Bu kadar şekilsiz, özünden, kendi milletinden uzak muhalefetin olduğu bir ülkede aile bakanının yaptığı yanlışları konuşmak ise ne yazık ki facebook meclisine kalıyor. Böyle parlak bir gelecek önüne konulan AK Parti’nin ise, milletin sesine gerçekten kulak vermesi, İstanbul Sözleşmesi gibi dinamitleri milletten uzaklaştırması gerekmektedir.
Unutmayın, bu millet görür. Adınız AK Parti olsa da görür, CHP olsa da görür.
O yüzden millete oyun oynamaya çalışmayın. AK Parti’nin koltuklarını işgal etmiş o tilki suratlı rantçıları da görüyor bu millet.

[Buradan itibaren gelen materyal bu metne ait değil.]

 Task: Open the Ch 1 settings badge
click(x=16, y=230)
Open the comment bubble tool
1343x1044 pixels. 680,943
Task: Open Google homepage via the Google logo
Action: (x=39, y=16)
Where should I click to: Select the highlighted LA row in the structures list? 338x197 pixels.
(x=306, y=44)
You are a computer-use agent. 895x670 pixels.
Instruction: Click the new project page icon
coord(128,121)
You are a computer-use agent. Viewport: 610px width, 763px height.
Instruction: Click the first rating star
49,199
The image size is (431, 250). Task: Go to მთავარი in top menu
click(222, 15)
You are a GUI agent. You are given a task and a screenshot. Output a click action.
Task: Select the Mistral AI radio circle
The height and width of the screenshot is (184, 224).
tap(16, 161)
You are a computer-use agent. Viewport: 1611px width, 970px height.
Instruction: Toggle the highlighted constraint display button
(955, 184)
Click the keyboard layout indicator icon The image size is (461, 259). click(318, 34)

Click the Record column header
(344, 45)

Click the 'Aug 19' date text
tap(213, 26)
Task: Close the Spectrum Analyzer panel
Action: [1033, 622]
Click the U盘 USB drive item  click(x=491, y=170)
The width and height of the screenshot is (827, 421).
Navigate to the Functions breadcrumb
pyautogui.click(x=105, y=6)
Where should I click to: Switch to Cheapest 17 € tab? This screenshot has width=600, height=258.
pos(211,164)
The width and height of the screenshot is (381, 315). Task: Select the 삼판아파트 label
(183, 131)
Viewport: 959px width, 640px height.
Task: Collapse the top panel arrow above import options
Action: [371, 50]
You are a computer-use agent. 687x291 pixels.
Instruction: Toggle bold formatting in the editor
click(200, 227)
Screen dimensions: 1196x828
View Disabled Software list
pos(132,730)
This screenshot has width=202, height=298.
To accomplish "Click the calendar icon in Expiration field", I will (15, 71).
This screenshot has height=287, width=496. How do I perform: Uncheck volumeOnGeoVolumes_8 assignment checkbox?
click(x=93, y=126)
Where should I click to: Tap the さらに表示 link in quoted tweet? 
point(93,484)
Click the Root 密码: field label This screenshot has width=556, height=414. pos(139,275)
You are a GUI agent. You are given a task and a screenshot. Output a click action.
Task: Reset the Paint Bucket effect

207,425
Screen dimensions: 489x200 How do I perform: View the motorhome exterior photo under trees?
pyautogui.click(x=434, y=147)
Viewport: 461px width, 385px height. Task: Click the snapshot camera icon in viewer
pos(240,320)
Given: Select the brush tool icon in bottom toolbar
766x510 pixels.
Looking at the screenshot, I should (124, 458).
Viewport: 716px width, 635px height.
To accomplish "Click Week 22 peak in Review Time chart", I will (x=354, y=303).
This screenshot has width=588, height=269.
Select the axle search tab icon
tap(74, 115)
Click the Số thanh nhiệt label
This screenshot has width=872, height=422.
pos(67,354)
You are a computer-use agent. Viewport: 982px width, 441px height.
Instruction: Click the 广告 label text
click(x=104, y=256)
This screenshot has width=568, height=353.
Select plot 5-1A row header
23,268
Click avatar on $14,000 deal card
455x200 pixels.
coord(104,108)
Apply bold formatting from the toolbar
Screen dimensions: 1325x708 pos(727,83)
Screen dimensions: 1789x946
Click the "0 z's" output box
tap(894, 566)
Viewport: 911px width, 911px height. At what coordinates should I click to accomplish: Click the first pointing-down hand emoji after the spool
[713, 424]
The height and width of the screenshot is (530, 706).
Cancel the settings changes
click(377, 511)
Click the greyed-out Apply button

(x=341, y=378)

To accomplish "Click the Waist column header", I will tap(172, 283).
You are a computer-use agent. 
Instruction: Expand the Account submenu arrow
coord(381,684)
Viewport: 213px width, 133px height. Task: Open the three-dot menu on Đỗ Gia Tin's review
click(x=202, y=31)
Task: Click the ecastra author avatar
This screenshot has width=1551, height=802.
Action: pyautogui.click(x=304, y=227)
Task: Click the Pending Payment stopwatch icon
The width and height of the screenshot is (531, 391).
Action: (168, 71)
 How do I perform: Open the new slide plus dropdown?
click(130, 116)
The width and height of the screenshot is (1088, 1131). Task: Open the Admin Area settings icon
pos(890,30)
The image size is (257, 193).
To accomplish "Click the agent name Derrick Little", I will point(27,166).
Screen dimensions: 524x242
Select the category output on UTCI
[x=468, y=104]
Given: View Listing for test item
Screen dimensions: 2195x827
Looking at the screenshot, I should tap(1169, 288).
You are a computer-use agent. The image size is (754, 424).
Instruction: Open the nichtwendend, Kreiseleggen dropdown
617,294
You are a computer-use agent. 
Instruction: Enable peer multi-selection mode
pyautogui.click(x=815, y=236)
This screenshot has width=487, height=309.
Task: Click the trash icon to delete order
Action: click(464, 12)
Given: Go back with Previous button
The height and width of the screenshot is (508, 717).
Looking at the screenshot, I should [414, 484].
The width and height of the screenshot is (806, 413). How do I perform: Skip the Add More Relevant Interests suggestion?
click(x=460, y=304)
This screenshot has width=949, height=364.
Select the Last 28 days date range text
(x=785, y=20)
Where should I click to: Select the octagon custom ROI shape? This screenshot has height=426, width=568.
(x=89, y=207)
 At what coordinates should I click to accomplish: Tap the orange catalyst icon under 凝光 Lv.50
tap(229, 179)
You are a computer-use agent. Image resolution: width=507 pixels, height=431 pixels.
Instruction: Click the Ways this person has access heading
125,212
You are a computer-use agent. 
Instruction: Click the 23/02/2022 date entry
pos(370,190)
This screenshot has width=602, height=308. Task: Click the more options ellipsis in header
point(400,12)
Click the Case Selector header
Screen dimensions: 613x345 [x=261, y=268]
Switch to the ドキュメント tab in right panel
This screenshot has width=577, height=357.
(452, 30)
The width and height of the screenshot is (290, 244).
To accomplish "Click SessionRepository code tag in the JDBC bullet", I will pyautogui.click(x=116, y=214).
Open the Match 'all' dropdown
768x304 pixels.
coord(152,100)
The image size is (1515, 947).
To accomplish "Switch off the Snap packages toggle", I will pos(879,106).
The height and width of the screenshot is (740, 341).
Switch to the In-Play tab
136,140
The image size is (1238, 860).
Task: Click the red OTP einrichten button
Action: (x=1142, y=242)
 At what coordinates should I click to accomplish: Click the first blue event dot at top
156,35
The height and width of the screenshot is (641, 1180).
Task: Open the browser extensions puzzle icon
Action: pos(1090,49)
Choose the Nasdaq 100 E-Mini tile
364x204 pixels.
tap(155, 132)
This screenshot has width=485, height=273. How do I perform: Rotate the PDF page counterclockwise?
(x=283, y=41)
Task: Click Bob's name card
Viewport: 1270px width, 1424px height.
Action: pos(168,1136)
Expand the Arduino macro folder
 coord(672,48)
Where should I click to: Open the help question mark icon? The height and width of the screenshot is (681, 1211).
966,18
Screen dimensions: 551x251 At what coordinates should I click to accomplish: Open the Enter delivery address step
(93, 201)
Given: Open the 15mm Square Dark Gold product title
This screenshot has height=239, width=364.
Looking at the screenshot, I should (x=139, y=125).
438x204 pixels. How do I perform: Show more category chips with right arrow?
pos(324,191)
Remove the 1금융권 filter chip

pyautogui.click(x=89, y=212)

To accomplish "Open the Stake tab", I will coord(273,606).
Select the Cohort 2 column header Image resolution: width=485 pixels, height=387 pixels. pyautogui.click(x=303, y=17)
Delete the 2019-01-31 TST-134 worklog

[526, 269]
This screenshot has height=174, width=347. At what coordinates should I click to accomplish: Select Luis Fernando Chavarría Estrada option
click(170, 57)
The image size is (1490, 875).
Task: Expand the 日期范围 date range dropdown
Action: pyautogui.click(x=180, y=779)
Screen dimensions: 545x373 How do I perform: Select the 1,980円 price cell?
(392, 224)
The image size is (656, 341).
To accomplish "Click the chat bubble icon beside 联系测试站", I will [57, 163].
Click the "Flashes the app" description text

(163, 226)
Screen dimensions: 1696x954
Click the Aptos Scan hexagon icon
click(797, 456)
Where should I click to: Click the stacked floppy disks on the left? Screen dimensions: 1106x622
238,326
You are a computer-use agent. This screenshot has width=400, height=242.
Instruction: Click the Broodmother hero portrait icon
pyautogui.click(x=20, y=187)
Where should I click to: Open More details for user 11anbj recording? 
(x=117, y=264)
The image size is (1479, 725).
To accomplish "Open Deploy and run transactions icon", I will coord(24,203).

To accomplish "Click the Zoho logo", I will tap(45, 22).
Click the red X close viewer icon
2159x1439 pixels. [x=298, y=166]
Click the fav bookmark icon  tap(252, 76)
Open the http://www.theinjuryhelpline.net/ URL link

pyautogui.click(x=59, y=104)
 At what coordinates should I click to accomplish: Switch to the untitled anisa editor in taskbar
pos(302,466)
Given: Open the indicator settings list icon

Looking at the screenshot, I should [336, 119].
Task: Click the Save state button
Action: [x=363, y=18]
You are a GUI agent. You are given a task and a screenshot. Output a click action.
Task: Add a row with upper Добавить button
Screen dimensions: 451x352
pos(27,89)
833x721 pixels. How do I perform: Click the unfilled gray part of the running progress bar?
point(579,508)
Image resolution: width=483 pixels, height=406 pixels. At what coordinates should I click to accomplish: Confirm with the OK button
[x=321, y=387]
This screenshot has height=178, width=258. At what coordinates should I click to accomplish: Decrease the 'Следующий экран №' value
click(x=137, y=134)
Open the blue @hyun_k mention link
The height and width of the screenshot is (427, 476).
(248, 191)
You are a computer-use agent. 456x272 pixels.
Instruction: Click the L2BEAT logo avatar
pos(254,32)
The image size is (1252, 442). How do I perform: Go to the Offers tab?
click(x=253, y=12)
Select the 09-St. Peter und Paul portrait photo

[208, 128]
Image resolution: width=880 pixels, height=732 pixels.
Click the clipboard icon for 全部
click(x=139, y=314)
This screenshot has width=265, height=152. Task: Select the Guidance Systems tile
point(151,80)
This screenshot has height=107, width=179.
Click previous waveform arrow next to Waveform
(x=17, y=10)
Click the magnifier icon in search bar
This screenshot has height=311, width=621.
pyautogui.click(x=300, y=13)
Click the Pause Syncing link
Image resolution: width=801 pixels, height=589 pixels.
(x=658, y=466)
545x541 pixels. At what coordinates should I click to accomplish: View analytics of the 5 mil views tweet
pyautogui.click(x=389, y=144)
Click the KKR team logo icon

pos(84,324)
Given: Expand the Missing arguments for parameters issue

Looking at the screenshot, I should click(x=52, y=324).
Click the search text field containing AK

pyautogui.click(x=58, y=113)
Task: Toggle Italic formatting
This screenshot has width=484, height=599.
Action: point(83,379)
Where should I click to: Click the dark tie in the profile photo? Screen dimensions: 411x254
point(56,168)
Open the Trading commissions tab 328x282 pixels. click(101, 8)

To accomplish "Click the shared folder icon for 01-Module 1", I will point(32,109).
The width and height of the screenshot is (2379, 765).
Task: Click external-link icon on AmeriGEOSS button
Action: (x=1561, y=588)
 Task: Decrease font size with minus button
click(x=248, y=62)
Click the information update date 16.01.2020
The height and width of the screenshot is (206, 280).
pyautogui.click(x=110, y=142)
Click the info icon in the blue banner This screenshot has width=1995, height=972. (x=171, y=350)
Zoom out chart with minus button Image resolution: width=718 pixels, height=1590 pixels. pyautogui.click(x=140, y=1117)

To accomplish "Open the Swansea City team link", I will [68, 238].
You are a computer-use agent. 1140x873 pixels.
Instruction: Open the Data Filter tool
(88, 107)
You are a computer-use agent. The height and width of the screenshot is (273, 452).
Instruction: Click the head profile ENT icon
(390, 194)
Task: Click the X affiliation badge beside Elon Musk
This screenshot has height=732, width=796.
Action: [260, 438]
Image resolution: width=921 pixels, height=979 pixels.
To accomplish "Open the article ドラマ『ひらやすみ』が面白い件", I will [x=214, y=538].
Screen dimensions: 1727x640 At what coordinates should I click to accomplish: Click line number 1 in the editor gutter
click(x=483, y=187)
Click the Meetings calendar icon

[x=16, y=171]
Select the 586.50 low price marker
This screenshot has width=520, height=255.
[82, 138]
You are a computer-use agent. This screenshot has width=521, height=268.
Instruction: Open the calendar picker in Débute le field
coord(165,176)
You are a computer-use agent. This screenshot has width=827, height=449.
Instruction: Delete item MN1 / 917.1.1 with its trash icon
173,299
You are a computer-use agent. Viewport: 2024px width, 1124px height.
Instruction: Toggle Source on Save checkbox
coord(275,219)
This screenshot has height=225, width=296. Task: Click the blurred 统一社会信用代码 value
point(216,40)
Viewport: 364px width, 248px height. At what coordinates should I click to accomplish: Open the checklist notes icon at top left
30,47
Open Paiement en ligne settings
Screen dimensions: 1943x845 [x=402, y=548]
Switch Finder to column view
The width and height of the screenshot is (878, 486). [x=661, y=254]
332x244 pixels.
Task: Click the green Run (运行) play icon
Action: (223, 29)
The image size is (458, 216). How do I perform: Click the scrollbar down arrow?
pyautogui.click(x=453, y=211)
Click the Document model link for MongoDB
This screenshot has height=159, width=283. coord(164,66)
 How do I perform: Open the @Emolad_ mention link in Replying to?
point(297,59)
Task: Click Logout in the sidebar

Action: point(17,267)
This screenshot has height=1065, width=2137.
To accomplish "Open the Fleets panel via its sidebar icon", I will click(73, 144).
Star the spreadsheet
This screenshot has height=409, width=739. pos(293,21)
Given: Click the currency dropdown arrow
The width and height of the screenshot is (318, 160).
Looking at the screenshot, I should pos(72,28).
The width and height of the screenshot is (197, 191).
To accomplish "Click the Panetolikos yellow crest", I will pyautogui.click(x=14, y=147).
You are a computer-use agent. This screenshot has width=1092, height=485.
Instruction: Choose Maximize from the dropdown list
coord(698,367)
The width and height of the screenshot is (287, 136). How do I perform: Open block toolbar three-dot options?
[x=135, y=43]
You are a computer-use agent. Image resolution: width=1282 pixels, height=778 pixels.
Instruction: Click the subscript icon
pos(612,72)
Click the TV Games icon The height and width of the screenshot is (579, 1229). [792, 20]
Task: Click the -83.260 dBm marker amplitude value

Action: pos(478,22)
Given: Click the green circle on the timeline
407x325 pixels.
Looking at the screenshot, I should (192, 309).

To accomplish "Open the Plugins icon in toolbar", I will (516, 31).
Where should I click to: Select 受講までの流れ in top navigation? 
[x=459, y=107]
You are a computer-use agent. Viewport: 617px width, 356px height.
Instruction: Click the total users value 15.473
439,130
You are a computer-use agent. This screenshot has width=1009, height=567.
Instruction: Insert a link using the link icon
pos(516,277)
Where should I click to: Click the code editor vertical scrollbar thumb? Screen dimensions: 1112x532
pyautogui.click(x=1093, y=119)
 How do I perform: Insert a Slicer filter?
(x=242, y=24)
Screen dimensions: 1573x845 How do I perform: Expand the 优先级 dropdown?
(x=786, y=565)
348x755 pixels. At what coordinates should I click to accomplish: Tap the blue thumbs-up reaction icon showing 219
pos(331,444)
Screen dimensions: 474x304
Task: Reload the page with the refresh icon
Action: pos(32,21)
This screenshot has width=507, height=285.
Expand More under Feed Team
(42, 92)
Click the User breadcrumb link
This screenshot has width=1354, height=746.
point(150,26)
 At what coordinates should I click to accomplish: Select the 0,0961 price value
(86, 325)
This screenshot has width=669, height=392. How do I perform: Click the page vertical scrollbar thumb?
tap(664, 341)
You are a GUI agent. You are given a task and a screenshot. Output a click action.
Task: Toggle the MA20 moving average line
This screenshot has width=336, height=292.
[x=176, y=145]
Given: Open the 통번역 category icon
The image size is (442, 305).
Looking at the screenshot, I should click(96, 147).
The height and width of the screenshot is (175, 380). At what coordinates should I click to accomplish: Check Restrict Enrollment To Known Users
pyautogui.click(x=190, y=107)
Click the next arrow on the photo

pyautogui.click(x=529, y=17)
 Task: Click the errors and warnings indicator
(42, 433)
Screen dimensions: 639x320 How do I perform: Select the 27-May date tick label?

Mafyalık yapanları da biliyor, kahvaltı partisi verenleri de. O, her iktidar döneminde gördüğümüz nemacı zihniyetten sıyrılmadan, bu işin yürümeyeceğini AK Parti de bilmelidir.
Elinizde kılıçla gezerseniz, “güç bende artık” naraları atarsanız; o aynalara sığdıramadığınız egonuzu, etiketlerinizi, itibarınızı, seçim akşamı mora boyanmış şehir haritalarında görürsünüz.
Haftaya da inşaAllah kandırmanın diğer ama esas boyutunu görelim. Yaraya çare olacak merhemi hep birlikte keşfedelim.
Kalem, kılıçtan daha keskin ve daha etkili bir araçtır. Kalemini eğip bükmeden, omurgalı bir politikayla 16 yılı gazetecilikte doldurmak ise her kula nasip olmayacak bir başarıdır. Konya'nın yüz akı olan Memleket gazetemize çizgisini bozmadan devam edeceği nice 16 yıllar diler, teşekkürü bir borç biliriz.